Herzog must create the bridge between the old and the new, keeping both groups in the party and winning back the support of all those who voted for a party with no clear values – Yesh Atid – if he is to maintain a strong base of support. He must also create a message around which the entire left wing, even parties such as Meretz, can unite around a common denominator – as indeed the right wing have succeeded in doing, despite their internal differences – if he is to have a solid base for challenging the present government in the next elections.

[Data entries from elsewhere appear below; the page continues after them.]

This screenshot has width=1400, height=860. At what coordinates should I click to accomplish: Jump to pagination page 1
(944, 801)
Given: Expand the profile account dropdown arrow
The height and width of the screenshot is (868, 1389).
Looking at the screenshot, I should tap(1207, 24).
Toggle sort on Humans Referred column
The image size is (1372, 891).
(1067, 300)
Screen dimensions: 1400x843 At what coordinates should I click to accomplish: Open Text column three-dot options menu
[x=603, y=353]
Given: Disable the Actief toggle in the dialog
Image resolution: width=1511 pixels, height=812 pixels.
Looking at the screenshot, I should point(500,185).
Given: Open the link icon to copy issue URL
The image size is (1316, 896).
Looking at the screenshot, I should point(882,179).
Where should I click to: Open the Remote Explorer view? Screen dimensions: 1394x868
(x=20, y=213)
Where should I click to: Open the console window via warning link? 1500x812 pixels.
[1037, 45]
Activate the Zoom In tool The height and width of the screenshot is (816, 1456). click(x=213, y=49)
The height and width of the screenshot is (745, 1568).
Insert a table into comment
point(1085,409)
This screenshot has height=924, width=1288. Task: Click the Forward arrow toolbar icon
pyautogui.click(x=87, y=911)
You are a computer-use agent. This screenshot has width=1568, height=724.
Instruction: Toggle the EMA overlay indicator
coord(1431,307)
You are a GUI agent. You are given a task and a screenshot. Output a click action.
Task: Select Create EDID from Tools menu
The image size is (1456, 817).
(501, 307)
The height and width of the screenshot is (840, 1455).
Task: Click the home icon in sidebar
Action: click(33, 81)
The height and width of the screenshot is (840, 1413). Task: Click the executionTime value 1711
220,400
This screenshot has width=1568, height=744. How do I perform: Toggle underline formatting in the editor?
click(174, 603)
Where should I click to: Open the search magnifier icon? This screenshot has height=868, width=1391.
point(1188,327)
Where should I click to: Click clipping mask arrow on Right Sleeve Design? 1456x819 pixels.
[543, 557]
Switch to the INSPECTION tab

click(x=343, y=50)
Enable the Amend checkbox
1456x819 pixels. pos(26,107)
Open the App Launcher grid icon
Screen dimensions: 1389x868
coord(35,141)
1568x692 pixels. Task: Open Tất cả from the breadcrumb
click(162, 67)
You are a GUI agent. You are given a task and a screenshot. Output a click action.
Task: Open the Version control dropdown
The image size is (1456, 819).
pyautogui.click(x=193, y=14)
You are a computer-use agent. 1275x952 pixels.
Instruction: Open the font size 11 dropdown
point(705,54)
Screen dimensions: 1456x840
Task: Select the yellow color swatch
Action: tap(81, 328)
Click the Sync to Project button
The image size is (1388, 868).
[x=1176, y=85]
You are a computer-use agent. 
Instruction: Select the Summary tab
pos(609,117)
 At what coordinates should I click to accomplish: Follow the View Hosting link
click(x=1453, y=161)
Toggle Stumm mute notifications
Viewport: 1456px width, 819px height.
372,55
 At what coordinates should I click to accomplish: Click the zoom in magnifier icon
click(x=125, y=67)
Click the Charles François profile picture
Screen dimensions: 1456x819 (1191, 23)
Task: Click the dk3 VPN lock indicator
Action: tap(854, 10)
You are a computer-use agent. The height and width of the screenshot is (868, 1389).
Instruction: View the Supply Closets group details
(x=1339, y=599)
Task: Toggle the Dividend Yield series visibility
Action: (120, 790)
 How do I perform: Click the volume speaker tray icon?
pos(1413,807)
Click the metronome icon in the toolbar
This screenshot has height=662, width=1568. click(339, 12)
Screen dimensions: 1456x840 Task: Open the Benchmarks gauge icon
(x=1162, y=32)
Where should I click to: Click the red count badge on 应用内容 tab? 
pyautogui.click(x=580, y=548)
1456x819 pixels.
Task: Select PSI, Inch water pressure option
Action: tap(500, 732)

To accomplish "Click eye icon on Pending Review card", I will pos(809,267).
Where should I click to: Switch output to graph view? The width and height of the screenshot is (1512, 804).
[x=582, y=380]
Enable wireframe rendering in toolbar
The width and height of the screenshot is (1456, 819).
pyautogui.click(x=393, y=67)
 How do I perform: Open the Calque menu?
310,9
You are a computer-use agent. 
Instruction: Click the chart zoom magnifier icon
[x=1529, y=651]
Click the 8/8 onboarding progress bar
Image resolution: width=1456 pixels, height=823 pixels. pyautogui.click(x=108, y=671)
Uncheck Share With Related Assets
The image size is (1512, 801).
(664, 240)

Given the relative stability of the Netanyahu administration, Herzog has three full years to build on this, and he should not be deflected by the calls that will be coming his way this week – from Yair Lapid, Tzipi Livni and perhaps even Binyamin Netanyahu – to join the government in yet another government of national unity – another word for a government of national paralysis. The one thing that can be said for the present government is that it is a government with a clear ideology, an extremist right wing one, that needs to be replaced rather than diluted, as has been the case all too often in the artificiality of national unity governments.
Herzog will lose his long-term future if he succumbs to the short-term benefits of joining, and being swallowed up by, the present administration.
Yet again the Labor Party has woken up to a renewed feeling of hope for the future. But, like so many other times in the past 15 years, this new hope can quickly be dissipated if the wrong short-term decisions are made.
Herzog is neither a journalist (like Yehimovitch or Lapid) nor an army general (like Mitzna or Ben-Eliezer), but he can draw on the expertise of each to assist him in his task. Add to that his own legal and political experience and his intricate knowledge of social and welfare problems, foreign affairs and the Diaspora Jewish community, and he has what it takes to create a new holistic vision for the party and the country.
For once, the Labor Party has made the right decision.The writer is dean of the Faculty of Humanities and Social Sciences at Ben-Gurion University. The views expressed are his alone.